Selected passage:
Another idea is citation templates use the |archive-url= trio, and external link template use simply |archive= which if it exists the template renders this URL as a replacement for what it would have rendered. It's going to be template-specific how to best approach this. Anyway, if it's true Category:External link templates with archive parameter is only for templates that use |archive=, it will be important to have a new category for Category:External link templates with archive-url parameter, so bots and tools can differentiate which parameters to use. -- GreenC 16:58, 10 January 2024 (UTC)
┌───────────────────────────┘ Maybe some sort of meta tempate would be helpful here, to standardise the templates. — Qwerfjkltalk 17:14, 10 January 2024 (UTC)
Replacing TWL OCLC proxy links in articles
Hey all! For some background here, for TWL users to access Newspapers.com, the library sends them through a proxied domain at https://www-newspapers-com.wikipedialibrary.idm.oclc.org/. This often results in this domain name making its way into the mainspace, which is problematic because it can only be accessed by those with access to TWL.
JPxG has set up a way to replace these links with the unproxied domain using JWB (see more info and an example edit), but I feel like this is an area where a bot could step in.
Citation bot is able to clean these links up automatically (see an example edit), but it has to be triggered manually. These proxy URLs are not automatically placed in a category, which means a human editor would need to assemble a list of pages to be fixed for Citation bot to even look at them. Citation bot also wouldn't deal with these links outside of citations, such as with external links.
It's worth noting that I've previously filed a tangentially similar BRFA, which was denied as Citation bot would be easier to use and give better results. With these links, however, I don't think that's the case, mainly because Citation bot is tedious to trigger on these pages, but also because Citation bot doesn't even touch other proxied URLs, only Newspapers.com.
I'd love to make this happen using Pywikibot, but based on my previous BRFA I wanted to see some thoughts on this being fully automated. This task is already being done semi-automatically way through JWB, so I think it might as well be fully automated, potentially expanding additionally to other TWL-proxied sites. (Citation bot doesn't even touch other proxied URLs, only Newspapers.com.)
(CCing Headbomb for your thorough comments on the previous BRFA—would love to hear your opinion especially.)Bsoyka (talk) 18:32, 28 December 2023 (UTC)

Instruction a: In the records, copy everything from the line containing "Where should I" down to the line containing "click(1010, 399)", including both of those lines, and leave out the pictures.

Stored rows:
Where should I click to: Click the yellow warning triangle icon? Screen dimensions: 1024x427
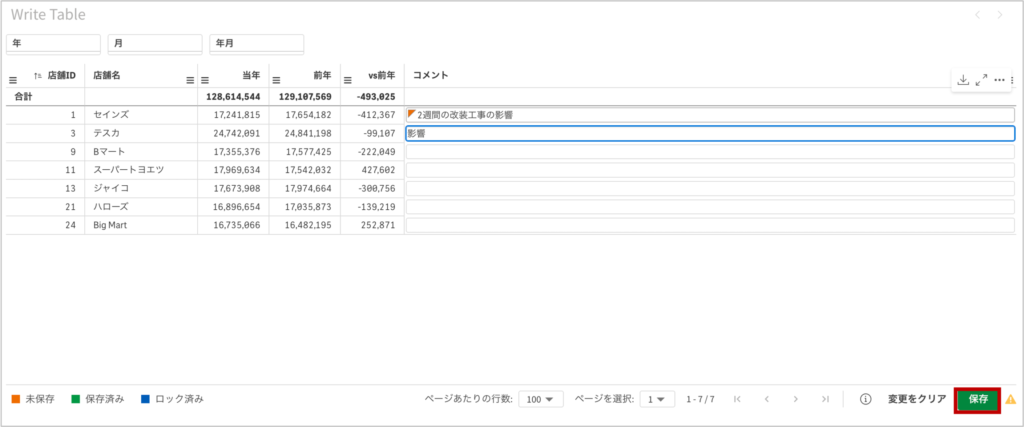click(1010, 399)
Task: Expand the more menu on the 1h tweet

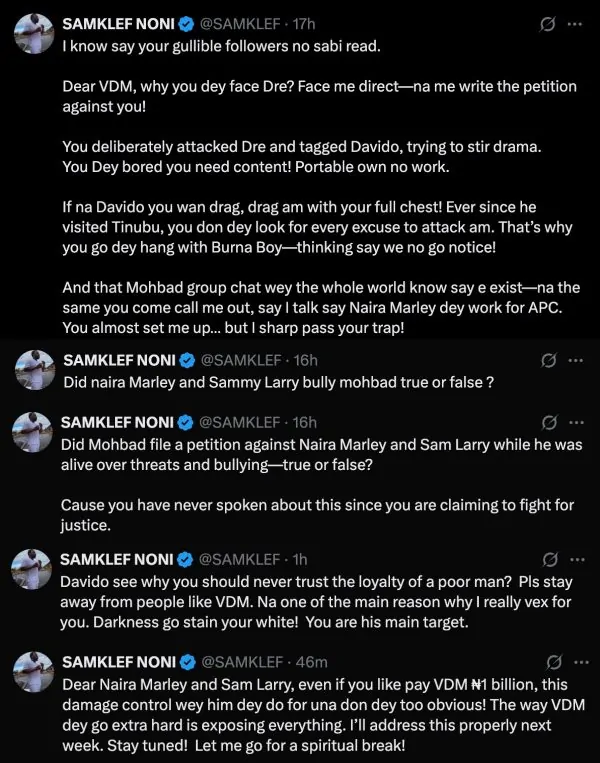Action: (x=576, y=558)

...

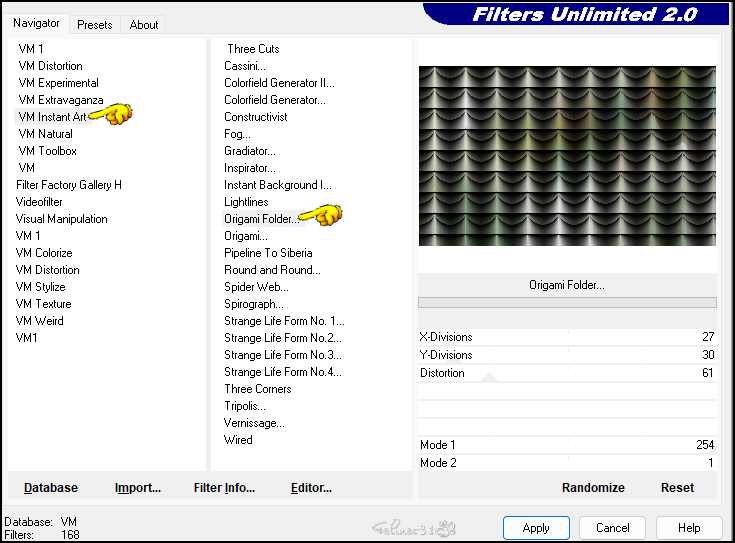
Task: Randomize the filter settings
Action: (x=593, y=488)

Instruction b:
Answer these questions using the discussion thread:
(i) Which parameter do external link templates use for an archive, according to GreenC?
(ii) Through which proxied domain does the library send TWL users to reach Newspapers.com?
(iii) With what tool does Bsoyka want to fully automate the link replacement?

Right answer a:
Where should I click to: Click the yellow warning triangle icon? Screen dimensions: 1024x427
click(1010, 399)

Right answer b:
(i) |archive=
(ii) https://www-newspapers-com.wikipedialibrary.idm.oclc.org/
(iii) Pywikibot